- _PROBLEMS TO SOLVE_
**A.** Render this sentence from the commentary on The Purple Rose of Cairo into Spanish: "The real ones want their lives fiction, and the fictional ones want their lives real."
**B.** Carry on the commentary on The Purple Rose of Cairo, picking up after its final sentence.

- _SELECTED EXCERPT_
========
As with all movies on this website, our goal is not to provide a complete synopsis of the movie, but rather to document how the movie relates to the meaning of life. If you want a complete overview of the movie, you can find one here. With that said, be forewarned, there are still spoilers below.
The Purple Rose of Cairo (1985) was written and directed by Woody Allen and is classified as a romantic fantasy. In a nutshell, the movie is about a woman named Cecilia who is unhappily married and overall seems unhappy with life. So much so that she spends most of her free time at the movies and develops kind of a psychological condition; she becomes a living and breathing reverie. Then one day she is fired from her job as a waitress, finds her husband cheating her, and all of this is happening at the peak of the Great Depression. She goes to the movies again and watches the same movie over and over until the character, a poet and explorer named Tom Baxter, walks out of the film into real life. Fiction becomes reality, reality becomes fiction. The two fall in love and that's that.
So, what does the movie say about the meaning of life? Well, there are traces laced throughout the movie as shown below.
In the movie, while Tom is in Egypt hunting for the mythical purple rose, he meets some people and randomly decides to go back with them to New York. In making his decision he states/asks the following:
Tom: What's life without a little risk-taking?
Later in the movie, when Cecilia asks Tom if he should be getting back to the movie, Tom replies:
I want to live. I want to be free to make my own choices.
Meanwhile, while Tom and Cecilia are off doing what couples do, the audience is left waiting at the movie theater talking with the characters who stayed in the movie. Several of the audience members fed up with the whole ordeal request a refund for the movie that stopped mid-story. One person states the following:
I saw the movie just last week, this is not what happens... I want what happened in the movie last week to happen this week. Otherwise, what's life all about anyway?
Not long after, the director and other movie creators go to the theater to see what is going on... while talking with the fictional characters and the actor Gil Shepherd who plays Tom Baxter, one of the creators state:
The real ones want their lives fiction, and the fictional ones want their lives real.
========
[Raw records]
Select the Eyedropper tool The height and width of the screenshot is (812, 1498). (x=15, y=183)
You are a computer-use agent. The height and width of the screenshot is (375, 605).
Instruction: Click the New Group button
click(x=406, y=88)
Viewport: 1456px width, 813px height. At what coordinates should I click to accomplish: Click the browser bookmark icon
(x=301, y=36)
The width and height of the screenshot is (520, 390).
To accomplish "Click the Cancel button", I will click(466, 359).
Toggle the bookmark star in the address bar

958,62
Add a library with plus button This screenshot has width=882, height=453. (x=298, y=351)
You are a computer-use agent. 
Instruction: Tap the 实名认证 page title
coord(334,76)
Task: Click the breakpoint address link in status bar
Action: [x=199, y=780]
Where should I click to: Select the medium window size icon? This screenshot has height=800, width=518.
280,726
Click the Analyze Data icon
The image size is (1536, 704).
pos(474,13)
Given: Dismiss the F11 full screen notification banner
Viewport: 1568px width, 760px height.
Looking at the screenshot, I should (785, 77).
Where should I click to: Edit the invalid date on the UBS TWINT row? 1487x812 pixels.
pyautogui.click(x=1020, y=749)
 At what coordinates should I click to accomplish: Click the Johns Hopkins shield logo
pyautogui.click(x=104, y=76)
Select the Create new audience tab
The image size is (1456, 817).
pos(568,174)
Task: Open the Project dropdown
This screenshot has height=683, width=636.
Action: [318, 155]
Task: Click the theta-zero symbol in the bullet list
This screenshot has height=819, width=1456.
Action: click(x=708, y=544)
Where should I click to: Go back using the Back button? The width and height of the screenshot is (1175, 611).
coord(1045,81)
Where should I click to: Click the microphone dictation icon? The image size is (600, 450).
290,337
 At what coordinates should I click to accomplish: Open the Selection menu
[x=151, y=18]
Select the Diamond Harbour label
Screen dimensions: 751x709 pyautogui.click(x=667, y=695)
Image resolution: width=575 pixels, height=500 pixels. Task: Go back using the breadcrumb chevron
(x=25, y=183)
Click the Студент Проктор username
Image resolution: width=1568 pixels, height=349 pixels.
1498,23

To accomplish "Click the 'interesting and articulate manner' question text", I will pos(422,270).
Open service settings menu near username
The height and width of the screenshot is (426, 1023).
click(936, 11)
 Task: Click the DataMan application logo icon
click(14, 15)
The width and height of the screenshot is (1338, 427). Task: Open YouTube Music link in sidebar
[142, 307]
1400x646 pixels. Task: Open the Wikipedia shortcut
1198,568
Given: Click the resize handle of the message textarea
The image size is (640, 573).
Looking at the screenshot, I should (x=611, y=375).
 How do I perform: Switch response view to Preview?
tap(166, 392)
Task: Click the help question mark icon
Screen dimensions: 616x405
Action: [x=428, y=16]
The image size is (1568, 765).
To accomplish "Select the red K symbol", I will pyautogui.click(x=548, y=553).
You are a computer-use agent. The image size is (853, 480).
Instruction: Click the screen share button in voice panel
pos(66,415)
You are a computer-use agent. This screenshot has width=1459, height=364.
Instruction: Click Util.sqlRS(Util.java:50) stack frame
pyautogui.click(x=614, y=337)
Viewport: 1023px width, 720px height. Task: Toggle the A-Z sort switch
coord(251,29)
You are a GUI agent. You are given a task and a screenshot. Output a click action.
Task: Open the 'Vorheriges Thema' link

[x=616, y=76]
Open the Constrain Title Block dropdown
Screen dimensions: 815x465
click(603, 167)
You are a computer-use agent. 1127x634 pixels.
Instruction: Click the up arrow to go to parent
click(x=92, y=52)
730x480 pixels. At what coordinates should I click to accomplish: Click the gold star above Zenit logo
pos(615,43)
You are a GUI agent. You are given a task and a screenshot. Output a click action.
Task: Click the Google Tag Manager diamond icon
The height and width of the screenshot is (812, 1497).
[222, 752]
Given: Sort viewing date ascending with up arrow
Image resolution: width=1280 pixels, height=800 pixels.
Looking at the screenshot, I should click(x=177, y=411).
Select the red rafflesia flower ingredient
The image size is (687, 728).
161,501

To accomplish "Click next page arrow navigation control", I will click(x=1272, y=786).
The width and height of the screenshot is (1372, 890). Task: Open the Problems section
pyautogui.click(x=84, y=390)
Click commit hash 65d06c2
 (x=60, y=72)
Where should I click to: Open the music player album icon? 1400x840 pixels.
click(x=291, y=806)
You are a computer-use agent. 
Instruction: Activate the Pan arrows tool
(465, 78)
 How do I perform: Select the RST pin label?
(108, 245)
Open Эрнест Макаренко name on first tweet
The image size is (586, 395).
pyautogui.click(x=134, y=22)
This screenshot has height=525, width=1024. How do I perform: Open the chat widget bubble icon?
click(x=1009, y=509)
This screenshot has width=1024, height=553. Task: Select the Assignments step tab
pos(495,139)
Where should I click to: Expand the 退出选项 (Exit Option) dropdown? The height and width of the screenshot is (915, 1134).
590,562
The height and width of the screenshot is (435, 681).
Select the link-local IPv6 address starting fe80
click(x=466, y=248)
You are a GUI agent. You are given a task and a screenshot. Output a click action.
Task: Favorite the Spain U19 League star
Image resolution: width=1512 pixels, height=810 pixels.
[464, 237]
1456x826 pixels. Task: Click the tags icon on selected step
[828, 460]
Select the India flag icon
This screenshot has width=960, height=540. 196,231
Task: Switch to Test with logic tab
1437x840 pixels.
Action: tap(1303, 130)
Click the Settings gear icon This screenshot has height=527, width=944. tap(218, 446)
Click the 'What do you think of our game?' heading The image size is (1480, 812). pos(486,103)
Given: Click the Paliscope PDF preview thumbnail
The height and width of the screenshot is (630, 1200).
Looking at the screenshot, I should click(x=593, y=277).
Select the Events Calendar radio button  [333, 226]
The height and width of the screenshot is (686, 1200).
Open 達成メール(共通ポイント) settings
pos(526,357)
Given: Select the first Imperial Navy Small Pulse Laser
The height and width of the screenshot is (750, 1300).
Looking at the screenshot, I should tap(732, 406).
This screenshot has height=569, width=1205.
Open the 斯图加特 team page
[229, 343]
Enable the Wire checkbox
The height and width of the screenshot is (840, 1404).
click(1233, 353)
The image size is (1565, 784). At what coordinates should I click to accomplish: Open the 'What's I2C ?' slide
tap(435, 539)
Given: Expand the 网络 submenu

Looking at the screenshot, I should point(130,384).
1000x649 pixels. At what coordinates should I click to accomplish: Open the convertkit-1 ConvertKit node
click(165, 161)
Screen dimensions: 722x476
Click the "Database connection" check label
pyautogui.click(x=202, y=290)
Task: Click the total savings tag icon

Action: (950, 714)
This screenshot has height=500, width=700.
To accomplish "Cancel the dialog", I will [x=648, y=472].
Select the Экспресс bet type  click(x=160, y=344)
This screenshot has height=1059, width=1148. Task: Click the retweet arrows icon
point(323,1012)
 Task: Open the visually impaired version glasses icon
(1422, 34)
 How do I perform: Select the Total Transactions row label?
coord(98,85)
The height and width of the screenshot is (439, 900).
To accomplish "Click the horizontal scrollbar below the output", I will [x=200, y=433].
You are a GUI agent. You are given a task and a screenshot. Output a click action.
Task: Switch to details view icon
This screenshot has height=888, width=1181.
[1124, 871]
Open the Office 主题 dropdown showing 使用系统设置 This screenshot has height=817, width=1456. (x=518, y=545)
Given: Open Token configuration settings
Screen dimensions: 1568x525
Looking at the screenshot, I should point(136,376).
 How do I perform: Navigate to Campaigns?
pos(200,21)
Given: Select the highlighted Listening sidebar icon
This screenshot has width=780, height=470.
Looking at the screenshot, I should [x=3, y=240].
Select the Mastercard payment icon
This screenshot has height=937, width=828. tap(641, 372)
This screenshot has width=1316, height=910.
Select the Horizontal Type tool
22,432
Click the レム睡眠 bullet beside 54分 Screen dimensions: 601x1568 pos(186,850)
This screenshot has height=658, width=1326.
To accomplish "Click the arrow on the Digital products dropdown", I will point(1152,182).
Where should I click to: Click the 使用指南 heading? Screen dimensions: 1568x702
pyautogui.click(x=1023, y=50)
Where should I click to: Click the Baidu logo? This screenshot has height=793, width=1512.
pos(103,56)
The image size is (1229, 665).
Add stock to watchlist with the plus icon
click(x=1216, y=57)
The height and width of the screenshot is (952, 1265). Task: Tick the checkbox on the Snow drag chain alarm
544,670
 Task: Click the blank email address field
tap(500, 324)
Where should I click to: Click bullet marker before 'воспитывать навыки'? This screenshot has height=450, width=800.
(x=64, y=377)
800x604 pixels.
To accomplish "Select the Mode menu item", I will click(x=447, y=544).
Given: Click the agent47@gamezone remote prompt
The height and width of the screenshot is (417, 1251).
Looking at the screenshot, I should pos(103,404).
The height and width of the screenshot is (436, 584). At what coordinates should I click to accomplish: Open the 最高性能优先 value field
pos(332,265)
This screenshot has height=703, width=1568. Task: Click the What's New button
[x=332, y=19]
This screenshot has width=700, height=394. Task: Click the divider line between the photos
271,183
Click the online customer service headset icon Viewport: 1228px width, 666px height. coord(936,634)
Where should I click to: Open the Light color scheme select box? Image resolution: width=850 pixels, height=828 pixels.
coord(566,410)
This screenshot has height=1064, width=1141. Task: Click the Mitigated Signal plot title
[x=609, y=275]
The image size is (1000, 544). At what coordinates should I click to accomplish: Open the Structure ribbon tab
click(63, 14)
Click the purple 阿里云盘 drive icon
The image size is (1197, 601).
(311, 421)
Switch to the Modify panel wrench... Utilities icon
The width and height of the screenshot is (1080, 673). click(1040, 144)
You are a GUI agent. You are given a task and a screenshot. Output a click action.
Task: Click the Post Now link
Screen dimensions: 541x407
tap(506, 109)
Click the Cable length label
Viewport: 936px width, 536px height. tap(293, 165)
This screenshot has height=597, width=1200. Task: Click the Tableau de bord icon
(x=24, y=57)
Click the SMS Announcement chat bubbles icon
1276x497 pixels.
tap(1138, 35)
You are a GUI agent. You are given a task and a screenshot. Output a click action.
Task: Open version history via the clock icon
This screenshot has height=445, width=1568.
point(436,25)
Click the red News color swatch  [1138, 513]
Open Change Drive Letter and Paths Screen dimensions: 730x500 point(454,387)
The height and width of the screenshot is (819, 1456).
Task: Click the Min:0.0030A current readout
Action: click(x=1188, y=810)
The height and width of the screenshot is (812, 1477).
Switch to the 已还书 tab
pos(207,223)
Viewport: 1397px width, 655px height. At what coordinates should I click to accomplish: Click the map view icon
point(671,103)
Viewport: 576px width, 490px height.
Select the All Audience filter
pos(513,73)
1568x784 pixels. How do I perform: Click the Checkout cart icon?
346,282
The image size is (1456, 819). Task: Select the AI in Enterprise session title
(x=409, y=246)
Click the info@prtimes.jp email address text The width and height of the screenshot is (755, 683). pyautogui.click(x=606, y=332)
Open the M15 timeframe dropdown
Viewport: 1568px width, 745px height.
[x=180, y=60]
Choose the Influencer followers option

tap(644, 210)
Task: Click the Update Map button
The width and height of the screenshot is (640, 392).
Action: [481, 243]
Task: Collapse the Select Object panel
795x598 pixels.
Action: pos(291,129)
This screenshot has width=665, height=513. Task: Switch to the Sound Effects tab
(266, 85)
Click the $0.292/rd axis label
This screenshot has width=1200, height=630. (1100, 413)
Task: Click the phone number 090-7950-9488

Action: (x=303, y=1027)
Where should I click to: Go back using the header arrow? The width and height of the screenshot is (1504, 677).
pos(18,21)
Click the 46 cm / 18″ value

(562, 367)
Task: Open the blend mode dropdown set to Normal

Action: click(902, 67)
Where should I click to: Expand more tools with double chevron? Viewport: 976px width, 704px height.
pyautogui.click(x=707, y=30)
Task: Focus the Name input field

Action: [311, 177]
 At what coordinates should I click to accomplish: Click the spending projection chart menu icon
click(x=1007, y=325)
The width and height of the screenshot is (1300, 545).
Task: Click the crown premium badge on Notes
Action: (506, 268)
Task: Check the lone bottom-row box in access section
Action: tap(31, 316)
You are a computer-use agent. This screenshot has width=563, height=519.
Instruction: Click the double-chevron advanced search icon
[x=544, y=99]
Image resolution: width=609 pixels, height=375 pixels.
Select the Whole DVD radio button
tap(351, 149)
========
- _IN RESPONSE_
**A.** Los reales quieren que sus vidas sean ficción, y los ficticios quieren que sus vidas sean reales.

**B.**
Cecilia decides that Tom needs to see reality, so she takes him around town and eventually to a church. They have the following conversation while looking at a cross:
Tom: It's beautiful. But I'm not sure exactly what it is.
Cecilia: This is a church. You do believe in God, don't you?
Cecilia: (speech stutters) The reason for everything--the world, the universe.
Tom: Oh, I think I know what you mean. The two men who wrote The Purpose Rose of Cairo--Irving Sachs and R.H. Levine. They're writers who collaborate on films.
Cecilia: No, no. I'm talking about something much bigger than that. No, think for a minute. A reason for everything. Otherwise, it'd be like a movie with no point and no happy ending.
More on the meaning of this can be found in the book American Jewish Filmmakers.
Later, Tom is unknowingly at a brothel and attempts to have a rather philosophical conversation with the workers. He states:
I was thinking about very deep things--about God and His relation with Irving Sachs and R.H. Levine. And I was thinking about life in general--the origin of everything we see about us, the finality of death, and how almost magical it seems in the real world, as opposed to the world of celluloid and flickering shadows.
For example the miracle of birth.
Then the absolutely astonishing miracle of childbirth, with all its attendant feelings of humanity and pathos. I sand in awe of existence.
Later Cecilia and Tom are together again, and Cecilia questions whether he is real. To this Tom has the following to say:
Look, I don't want to talk any more about what's real and what's illusion. Life's too short to spend time thinking about life. Let's just live it.
Escaping reality, Tom and Cecilia decide to have dinner inside the movie from which he came. The woman Tom was supposed to marry in the movie is singing a song about taking things one day at a time. After dinner, Tom shows Cecilia his world, and for some time they stay together in the movie. That is until Gil Shepherd shows up and asks her to come out of the movie to be with him. Her heart is conflicted, she fell for both Gil and Tom. She chooses Gil; she chooses reality over fiction. Tom is crushed, and Cecilia tells him:
Tom, try to understand. You'll be fine. In your world, things have a way of always working out right. See I'm a real person. No matter how tempted I am, I have to choose the real world.
Cecilia goes home to pack as Gil told her they are going to Hollywood. But sadly, for Cecilia, he lied. The actor was merely acting to get Tom back into the movie. Gil didn't love her and so he returns to Hollywood without her, and Cecilia is back to her old depressing life. She returns to spending her time watching movies. The movie ends as forecast; it'd be like a movie with no point and no happy ending. A purposeless movie about purpose. After all, purple roses so full of meaning and enchantment are just a fictional creation of man. After all, isn't this the story of most mid-life crises?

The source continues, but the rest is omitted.